(Dataset records)
========================

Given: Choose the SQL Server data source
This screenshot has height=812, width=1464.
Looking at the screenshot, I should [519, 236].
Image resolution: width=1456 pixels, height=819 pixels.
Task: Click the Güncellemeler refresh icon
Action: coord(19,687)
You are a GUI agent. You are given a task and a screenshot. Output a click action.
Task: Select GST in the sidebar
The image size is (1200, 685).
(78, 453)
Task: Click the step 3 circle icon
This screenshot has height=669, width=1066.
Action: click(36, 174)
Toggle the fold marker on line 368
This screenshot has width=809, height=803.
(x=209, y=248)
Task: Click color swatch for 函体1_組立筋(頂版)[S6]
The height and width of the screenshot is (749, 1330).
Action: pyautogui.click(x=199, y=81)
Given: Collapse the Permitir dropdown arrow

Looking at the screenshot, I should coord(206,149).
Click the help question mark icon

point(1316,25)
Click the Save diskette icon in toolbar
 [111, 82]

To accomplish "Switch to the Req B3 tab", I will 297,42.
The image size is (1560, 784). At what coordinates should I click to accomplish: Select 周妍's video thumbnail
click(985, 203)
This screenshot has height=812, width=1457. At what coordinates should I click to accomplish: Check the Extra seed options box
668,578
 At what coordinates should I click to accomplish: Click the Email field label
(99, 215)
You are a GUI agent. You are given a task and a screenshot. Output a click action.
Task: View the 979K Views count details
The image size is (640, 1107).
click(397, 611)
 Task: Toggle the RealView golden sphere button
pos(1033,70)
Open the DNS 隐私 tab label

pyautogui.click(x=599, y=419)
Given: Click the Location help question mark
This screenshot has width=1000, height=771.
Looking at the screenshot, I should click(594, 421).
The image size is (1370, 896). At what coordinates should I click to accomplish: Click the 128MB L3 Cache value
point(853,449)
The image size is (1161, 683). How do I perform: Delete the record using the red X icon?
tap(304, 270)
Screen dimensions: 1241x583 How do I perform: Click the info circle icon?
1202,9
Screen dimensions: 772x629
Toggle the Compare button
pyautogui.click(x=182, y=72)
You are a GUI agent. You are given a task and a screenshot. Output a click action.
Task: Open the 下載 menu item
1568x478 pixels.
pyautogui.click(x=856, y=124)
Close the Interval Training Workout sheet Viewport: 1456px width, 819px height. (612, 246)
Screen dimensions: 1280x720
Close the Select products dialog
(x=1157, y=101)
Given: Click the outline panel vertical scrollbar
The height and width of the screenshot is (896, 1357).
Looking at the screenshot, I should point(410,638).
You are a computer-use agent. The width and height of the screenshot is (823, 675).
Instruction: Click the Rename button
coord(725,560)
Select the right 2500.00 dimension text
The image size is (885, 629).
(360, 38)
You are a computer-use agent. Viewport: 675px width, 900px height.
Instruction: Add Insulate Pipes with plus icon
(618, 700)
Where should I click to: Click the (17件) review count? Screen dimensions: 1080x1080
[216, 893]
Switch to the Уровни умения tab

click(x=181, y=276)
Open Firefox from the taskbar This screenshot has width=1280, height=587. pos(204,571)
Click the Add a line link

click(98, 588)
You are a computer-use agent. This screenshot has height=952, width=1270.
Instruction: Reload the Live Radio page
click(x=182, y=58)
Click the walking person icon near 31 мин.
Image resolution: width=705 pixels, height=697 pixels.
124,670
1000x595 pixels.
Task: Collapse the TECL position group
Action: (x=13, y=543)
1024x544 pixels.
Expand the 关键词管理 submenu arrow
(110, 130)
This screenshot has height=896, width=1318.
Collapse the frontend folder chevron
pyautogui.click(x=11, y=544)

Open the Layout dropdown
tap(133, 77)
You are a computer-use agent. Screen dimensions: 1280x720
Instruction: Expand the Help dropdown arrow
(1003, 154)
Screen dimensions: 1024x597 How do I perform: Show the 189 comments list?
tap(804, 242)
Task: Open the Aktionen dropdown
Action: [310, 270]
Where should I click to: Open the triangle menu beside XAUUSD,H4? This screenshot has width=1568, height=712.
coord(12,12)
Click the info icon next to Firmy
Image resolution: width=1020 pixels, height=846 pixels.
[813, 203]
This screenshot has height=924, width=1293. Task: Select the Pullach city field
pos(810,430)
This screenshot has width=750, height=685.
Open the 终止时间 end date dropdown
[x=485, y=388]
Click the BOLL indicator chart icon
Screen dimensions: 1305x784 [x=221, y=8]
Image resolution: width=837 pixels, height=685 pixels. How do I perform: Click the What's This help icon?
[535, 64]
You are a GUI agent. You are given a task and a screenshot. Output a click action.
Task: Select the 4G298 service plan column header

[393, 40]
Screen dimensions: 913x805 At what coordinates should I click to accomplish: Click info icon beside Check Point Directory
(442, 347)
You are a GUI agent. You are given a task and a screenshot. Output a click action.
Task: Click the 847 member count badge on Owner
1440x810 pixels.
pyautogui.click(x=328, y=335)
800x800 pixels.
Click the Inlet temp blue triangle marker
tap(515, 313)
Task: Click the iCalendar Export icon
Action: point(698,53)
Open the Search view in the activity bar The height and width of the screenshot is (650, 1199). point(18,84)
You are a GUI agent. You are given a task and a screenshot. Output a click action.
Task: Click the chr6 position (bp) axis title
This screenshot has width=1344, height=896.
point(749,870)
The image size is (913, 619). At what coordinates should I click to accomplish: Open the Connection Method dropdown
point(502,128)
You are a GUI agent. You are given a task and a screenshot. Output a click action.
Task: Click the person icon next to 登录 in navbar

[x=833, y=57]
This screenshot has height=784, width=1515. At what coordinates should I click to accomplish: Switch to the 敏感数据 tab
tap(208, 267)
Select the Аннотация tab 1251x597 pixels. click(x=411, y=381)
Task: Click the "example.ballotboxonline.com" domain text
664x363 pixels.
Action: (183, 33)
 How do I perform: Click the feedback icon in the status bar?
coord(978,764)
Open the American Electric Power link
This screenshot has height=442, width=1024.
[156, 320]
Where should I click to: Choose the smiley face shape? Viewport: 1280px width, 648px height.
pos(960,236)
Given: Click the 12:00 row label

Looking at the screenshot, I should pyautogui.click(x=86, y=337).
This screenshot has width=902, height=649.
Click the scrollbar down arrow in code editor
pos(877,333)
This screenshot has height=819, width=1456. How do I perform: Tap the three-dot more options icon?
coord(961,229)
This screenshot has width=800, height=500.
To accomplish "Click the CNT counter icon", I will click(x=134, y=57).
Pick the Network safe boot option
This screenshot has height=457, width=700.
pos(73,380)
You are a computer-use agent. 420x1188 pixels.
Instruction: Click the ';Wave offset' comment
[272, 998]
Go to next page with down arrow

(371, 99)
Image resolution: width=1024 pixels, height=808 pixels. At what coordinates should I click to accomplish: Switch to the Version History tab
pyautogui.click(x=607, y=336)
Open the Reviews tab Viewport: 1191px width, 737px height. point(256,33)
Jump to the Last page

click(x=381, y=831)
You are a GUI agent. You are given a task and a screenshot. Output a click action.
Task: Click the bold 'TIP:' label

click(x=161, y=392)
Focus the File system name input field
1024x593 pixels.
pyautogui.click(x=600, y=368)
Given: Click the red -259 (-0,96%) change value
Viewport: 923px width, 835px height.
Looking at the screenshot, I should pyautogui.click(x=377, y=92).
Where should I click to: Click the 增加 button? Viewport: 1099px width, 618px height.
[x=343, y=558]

========================

• **Exercise brief**
Reproduce the listing above, substituting "interface agent" for every occurrence of "GUI agent" and leaving everything else as it is.

• **Task response**
Given: Choose the SQL Server data source
This screenshot has height=812, width=1464.
Looking at the screenshot, I should [519, 236].
Image resolution: width=1456 pixels, height=819 pixels.
Task: Click the Güncellemeler refresh icon
Action: coord(19,687)
You are a interface agent. You are given a task and a screenshot. Output a click action.
Task: Select GST in the sidebar
The image size is (1200, 685).
(78, 453)
Task: Click the step 3 circle icon
This screenshot has height=669, width=1066.
Action: click(36, 174)
Toggle the fold marker on line 368
This screenshot has width=809, height=803.
(x=209, y=248)
Task: Click color swatch for 函体1_組立筋(頂版)[S6]
The height and width of the screenshot is (749, 1330).
Action: pyautogui.click(x=199, y=81)
Given: Collapse the Permitir dropdown arrow

Looking at the screenshot, I should coord(206,149).
Click the help question mark icon

point(1316,25)
Click the Save diskette icon in toolbar
 [111, 82]

To accomplish "Switch to the Req B3 tab", I will 297,42.
The image size is (1560, 784). At what coordinates should I click to accomplish: Select 周妍's video thumbnail
click(985, 203)
This screenshot has height=812, width=1457. At what coordinates should I click to accomplish: Check the Extra seed options box
668,578
 At what coordinates should I click to accomplish: Click the Email field label
(99, 215)
You are a interface agent. You are given a task and a screenshot. Output a click action.
Task: View the 979K Views count details
The image size is (640, 1107).
click(397, 611)
 Task: Toggle the RealView golden sphere button
pos(1033,70)
Open the DNS 隐私 tab label

pyautogui.click(x=599, y=419)
Given: Click the Location help question mark
This screenshot has width=1000, height=771.
Looking at the screenshot, I should click(594, 421).
The image size is (1370, 896). At what coordinates should I click to accomplish: Click the 128MB L3 Cache value
point(853,449)
The image size is (1161, 683). How do I perform: Delete the record using the red X icon?
tap(304, 270)
Screen dimensions: 1241x583 How do I perform: Click the info circle icon?
1202,9
Screen dimensions: 772x629
Toggle the Compare button
pyautogui.click(x=182, y=72)
You are a interface agent. You are given a task and a screenshot. Output a click action.
Task: Open the 下載 menu item
1568x478 pixels.
pyautogui.click(x=856, y=124)
Close the Interval Training Workout sheet Viewport: 1456px width, 819px height. (612, 246)
Screen dimensions: 1280x720
Close the Select products dialog
(x=1157, y=101)
Given: Click the outline panel vertical scrollbar
The height and width of the screenshot is (896, 1357).
Looking at the screenshot, I should point(410,638).
You are a computer-use agent. The width and height of the screenshot is (823, 675).
Instruction: Click the Rename button
coord(725,560)
Select the right 2500.00 dimension text
The image size is (885, 629).
(360, 38)
You are a computer-use agent. Viewport: 675px width, 900px height.
Instruction: Add Insulate Pipes with plus icon
(618, 700)
Where should I click to: Click the (17件) review count? Screen dimensions: 1080x1080
[216, 893]
Switch to the Уровни умения tab

click(x=181, y=276)
Open Firefox from the taskbar This screenshot has width=1280, height=587. pos(204,571)
Click the Add a line link

click(98, 588)
You are a computer-use agent. This screenshot has height=952, width=1270.
Instruction: Reload the Live Radio page
click(x=182, y=58)
Click the walking person icon near 31 мин.
Image resolution: width=705 pixels, height=697 pixels.
124,670
1000x595 pixels.
Task: Collapse the TECL position group
Action: (x=13, y=543)
1024x544 pixels.
Expand the 关键词管理 submenu arrow
(110, 130)
This screenshot has height=896, width=1318.
Collapse the frontend folder chevron
pyautogui.click(x=11, y=544)

Open the Layout dropdown
tap(133, 77)
You are a computer-use agent. Screen dimensions: 1280x720
Instruction: Expand the Help dropdown arrow
(1003, 154)
Screen dimensions: 1024x597 How do I perform: Show the 189 comments list?
tap(804, 242)
Task: Open the Aktionen dropdown
Action: [310, 270]
Where should I click to: Open the triangle menu beside XAUUSD,H4? This screenshot has width=1568, height=712.
coord(12,12)
Click the info icon next to Firmy
Image resolution: width=1020 pixels, height=846 pixels.
[813, 203]
This screenshot has height=924, width=1293. Task: Select the Pullach city field
pos(810,430)
This screenshot has width=750, height=685.
Open the 终止时间 end date dropdown
[x=485, y=388]
Click the BOLL indicator chart icon
Screen dimensions: 1305x784 [x=221, y=8]
Image resolution: width=837 pixels, height=685 pixels. How do I perform: Click the What's This help icon?
[535, 64]
You are a interface agent. You are given a task and a screenshot. Output a click action.
Task: Select the 4G298 service plan column header

[393, 40]
Screen dimensions: 913x805 At what coordinates should I click to accomplish: Click info icon beside Check Point Directory
(442, 347)
You are a interface agent. You are given a task and a screenshot. Output a click action.
Task: Click the 847 member count badge on Owner
1440x810 pixels.
pyautogui.click(x=328, y=335)
800x800 pixels.
Click the Inlet temp blue triangle marker
tap(515, 313)
Task: Click the iCalendar Export icon
Action: point(698,53)
Open the Search view in the activity bar The height and width of the screenshot is (650, 1199). point(18,84)
You are a interface agent. You are given a task and a screenshot. Output a click action.
Task: Click the chr6 position (bp) axis title
This screenshot has width=1344, height=896.
point(749,870)
The image size is (913, 619). At what coordinates should I click to accomplish: Open the Connection Method dropdown
point(502,128)
You are a interface agent. You are given a task and a screenshot. Output a click action.
Task: Click the person icon next to 登录 in navbar

[x=833, y=57]
This screenshot has height=784, width=1515. At what coordinates should I click to accomplish: Switch to the 敏感数据 tab
tap(208, 267)
Select the Аннотация tab 1251x597 pixels. click(x=411, y=381)
Task: Click the "example.ballotboxonline.com" domain text
664x363 pixels.
Action: (183, 33)
 How do I perform: Click the feedback icon in the status bar?
coord(978,764)
Open the American Electric Power link
This screenshot has height=442, width=1024.
[156, 320]
Where should I click to: Choose the smiley face shape? Viewport: 1280px width, 648px height.
pos(960,236)
Given: Click the 12:00 row label

Looking at the screenshot, I should pyautogui.click(x=86, y=337).
This screenshot has width=902, height=649.
Click the scrollbar down arrow in code editor
pos(877,333)
This screenshot has height=819, width=1456. How do I perform: Tap the three-dot more options icon?
coord(961,229)
This screenshot has width=800, height=500.
To accomplish "Click the CNT counter icon", I will click(x=134, y=57).
Pick the Network safe boot option
This screenshot has height=457, width=700.
pos(73,380)
You are a computer-use agent. 420x1188 pixels.
Instruction: Click the ';Wave offset' comment
[272, 998]
Go to next page with down arrow

(371, 99)
Image resolution: width=1024 pixels, height=808 pixels. At what coordinates should I click to accomplish: Switch to the Version History tab
pyautogui.click(x=607, y=336)
Open the Reviews tab Viewport: 1191px width, 737px height. point(256,33)
Jump to the Last page

click(x=381, y=831)
You are a interface agent. You are given a task and a screenshot. Output a click action.
Task: Click the bold 'TIP:' label

click(x=161, y=392)
Focus the File system name input field
1024x593 pixels.
pyautogui.click(x=600, y=368)
Given: Click the red -259 (-0,96%) change value
Viewport: 923px width, 835px height.
Looking at the screenshot, I should pyautogui.click(x=377, y=92).
Where should I click to: Click the 增加 button? Viewport: 1099px width, 618px height.
[x=343, y=558]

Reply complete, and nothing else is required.